Segment Open

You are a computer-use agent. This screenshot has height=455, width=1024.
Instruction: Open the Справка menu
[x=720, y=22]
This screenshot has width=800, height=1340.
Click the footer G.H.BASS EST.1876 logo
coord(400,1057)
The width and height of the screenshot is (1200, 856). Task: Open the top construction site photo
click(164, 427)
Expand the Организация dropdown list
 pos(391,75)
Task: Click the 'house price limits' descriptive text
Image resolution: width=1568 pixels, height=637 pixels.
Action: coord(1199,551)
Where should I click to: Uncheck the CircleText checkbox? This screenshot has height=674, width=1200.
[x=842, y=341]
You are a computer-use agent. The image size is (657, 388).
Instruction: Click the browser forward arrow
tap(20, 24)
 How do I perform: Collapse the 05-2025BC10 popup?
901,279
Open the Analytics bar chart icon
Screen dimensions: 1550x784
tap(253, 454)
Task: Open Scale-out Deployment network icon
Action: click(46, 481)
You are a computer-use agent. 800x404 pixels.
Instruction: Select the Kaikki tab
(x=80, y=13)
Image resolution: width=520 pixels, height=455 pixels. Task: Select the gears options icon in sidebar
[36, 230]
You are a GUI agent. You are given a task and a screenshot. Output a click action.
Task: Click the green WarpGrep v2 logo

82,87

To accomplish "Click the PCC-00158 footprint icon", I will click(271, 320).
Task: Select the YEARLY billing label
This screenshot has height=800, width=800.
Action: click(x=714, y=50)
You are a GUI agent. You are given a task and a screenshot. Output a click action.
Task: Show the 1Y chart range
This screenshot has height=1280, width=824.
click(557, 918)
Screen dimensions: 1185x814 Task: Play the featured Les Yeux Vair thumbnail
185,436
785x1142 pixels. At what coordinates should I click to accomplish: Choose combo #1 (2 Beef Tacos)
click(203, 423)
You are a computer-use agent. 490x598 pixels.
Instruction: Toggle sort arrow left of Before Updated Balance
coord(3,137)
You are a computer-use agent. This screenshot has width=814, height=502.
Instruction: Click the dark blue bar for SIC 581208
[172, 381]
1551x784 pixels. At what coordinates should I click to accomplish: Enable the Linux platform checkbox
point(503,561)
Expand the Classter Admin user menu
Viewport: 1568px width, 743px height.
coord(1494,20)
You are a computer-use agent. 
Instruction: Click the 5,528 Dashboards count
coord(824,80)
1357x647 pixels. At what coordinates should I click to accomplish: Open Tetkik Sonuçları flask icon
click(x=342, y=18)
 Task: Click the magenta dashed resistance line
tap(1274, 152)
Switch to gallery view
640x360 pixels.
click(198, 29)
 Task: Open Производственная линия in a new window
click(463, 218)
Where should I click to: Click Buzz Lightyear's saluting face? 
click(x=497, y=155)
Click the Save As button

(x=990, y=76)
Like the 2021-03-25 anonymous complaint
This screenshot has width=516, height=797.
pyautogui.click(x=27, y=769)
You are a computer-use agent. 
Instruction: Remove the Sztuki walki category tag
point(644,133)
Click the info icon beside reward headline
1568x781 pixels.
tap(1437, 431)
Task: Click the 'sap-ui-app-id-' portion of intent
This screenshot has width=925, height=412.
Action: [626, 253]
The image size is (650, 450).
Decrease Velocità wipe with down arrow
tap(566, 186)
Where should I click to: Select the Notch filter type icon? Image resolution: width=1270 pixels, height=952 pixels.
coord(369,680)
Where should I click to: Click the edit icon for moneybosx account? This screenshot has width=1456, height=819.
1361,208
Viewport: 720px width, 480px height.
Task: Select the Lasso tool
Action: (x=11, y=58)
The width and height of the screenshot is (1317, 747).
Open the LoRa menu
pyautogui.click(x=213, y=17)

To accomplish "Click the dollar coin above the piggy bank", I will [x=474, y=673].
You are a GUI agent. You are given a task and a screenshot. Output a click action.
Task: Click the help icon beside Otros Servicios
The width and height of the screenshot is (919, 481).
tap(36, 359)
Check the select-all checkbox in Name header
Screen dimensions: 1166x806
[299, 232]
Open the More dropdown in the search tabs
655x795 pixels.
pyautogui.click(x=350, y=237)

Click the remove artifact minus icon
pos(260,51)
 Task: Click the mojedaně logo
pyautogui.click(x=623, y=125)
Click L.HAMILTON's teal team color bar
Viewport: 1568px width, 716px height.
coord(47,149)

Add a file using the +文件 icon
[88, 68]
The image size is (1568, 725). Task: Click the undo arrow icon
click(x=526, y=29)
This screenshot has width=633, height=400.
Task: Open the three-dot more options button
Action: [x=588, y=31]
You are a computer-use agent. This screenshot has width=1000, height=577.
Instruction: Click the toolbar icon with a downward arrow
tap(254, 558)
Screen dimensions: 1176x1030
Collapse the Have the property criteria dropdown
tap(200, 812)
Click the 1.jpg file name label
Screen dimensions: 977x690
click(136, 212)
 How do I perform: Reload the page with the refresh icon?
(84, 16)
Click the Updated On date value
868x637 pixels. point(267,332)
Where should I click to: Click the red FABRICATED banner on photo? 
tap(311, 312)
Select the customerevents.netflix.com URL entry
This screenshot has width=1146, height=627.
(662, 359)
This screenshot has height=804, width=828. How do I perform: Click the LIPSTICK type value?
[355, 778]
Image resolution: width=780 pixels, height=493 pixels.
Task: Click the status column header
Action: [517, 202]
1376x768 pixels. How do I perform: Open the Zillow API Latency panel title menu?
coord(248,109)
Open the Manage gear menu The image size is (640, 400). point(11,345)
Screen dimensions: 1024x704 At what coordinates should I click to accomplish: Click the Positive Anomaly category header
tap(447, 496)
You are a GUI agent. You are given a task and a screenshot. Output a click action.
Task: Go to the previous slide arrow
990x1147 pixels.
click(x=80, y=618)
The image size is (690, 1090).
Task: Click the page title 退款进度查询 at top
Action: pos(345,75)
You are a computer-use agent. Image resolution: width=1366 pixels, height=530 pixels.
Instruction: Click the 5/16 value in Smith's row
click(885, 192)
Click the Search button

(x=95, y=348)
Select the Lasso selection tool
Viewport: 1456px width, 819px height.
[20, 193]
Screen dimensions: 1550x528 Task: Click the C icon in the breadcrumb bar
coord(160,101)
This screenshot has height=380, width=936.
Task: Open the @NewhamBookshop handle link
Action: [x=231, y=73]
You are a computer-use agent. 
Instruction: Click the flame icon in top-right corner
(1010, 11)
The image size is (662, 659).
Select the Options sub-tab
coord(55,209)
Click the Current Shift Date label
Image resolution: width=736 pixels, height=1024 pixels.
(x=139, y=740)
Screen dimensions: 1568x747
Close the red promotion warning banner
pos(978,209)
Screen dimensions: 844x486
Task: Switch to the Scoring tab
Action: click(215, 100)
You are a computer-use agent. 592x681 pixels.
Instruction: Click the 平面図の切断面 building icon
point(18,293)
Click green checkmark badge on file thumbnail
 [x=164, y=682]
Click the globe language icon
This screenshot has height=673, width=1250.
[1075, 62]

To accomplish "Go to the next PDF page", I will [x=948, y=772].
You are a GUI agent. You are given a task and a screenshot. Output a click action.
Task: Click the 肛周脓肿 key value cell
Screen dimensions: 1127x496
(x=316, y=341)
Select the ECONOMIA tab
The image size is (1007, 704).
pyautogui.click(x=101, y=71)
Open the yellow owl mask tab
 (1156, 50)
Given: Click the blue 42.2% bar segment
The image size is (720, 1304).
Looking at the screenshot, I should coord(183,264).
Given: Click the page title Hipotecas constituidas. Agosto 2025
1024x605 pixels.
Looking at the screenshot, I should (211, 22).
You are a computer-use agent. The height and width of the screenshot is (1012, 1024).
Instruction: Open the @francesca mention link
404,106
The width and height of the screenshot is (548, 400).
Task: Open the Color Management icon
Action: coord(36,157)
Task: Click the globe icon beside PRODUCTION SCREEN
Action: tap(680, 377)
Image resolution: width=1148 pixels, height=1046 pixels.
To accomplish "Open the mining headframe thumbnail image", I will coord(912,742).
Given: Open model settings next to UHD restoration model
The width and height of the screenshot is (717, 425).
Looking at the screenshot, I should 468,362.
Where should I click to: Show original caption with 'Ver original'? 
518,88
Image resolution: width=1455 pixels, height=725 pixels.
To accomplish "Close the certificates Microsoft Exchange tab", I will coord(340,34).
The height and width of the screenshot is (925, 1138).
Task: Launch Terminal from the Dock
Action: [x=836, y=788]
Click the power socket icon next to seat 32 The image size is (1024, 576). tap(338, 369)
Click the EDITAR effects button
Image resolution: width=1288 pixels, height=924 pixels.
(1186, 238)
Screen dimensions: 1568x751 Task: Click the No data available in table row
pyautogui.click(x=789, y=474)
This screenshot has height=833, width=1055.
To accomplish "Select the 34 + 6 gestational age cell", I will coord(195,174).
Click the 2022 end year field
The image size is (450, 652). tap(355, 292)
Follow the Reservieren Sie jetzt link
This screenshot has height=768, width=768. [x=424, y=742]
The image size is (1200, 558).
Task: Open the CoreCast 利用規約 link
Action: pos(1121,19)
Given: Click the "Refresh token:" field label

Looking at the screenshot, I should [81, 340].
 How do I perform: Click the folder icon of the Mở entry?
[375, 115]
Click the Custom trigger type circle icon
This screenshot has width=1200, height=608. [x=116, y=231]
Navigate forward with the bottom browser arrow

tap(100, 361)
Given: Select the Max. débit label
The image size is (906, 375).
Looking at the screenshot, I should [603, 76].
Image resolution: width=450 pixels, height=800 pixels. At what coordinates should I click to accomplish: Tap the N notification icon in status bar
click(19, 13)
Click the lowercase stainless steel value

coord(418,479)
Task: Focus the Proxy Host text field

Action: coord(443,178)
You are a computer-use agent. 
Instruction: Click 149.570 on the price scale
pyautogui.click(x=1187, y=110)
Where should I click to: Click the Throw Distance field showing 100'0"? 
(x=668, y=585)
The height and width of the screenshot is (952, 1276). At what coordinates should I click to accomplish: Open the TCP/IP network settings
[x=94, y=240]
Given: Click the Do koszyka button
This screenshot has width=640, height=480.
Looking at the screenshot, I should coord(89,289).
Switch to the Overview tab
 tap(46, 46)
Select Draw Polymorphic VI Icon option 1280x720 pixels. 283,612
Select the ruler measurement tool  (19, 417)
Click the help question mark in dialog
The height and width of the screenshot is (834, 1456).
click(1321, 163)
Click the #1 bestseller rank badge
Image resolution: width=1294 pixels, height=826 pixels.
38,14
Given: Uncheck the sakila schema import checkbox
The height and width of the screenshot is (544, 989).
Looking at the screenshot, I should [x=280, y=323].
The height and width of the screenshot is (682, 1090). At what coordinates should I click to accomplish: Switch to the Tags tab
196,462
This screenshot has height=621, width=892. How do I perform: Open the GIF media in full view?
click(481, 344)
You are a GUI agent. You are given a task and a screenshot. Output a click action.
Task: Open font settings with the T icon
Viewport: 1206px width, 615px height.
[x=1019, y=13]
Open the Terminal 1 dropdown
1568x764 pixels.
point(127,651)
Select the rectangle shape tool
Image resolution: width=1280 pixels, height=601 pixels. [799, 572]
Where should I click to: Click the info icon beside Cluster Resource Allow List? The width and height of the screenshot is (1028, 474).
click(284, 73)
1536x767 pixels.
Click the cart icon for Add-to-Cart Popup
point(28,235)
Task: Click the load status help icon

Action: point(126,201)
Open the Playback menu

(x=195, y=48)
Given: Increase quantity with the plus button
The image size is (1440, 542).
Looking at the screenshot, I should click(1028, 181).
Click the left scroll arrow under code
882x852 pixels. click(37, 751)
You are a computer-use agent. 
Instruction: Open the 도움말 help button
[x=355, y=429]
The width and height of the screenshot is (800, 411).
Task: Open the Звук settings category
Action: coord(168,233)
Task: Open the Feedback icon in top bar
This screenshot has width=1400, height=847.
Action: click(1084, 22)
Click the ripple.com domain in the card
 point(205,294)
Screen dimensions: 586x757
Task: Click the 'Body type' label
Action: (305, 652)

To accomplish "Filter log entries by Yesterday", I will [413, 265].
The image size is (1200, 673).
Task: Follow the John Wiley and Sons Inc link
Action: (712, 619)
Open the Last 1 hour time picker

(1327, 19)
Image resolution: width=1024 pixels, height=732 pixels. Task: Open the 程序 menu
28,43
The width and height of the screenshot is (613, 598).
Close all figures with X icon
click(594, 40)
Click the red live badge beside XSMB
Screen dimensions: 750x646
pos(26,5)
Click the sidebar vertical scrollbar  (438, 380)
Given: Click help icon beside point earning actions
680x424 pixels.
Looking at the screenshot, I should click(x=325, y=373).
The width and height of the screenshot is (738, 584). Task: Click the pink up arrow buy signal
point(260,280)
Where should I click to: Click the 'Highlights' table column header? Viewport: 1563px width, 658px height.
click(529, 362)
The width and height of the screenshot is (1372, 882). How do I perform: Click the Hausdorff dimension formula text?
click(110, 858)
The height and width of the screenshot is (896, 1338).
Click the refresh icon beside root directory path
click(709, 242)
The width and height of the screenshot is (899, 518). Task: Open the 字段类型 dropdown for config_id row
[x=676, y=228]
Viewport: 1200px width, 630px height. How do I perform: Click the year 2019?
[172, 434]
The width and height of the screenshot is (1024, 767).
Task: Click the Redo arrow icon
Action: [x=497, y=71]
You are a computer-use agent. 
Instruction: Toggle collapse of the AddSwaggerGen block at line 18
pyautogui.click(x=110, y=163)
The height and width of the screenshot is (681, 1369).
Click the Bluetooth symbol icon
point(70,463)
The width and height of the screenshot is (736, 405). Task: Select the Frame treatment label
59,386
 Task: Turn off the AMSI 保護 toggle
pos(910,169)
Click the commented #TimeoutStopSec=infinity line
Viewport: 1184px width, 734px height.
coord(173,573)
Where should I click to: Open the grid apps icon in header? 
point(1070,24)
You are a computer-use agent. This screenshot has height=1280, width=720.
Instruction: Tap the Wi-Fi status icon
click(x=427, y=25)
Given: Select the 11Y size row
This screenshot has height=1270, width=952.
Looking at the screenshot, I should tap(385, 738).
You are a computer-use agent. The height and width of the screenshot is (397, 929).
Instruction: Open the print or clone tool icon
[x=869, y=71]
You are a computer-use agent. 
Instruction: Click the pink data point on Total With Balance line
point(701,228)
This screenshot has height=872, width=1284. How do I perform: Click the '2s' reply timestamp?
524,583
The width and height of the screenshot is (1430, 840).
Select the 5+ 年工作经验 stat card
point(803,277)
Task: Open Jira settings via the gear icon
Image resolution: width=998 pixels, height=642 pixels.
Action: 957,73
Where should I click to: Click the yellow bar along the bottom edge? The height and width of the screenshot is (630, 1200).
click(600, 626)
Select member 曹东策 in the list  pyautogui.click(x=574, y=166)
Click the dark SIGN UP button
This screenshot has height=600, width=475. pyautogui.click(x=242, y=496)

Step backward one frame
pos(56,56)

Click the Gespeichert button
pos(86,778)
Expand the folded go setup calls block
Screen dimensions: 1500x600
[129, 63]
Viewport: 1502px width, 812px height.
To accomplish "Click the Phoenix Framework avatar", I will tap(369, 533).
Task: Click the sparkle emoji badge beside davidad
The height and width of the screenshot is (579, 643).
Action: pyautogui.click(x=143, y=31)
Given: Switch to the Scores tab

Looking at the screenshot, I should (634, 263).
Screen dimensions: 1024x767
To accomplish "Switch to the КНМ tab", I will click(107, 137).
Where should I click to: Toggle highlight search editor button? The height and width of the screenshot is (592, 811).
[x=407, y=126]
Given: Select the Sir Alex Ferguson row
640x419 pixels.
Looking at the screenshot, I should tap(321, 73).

Segment Closed

Exercise details —
For every line above that holds the word "cell", report the whole line.

The answer —
Task: Click the 肛周脓肿 key value cell
To accomplish "Select the 34 + 6 gestational age cell", I will coord(195,174).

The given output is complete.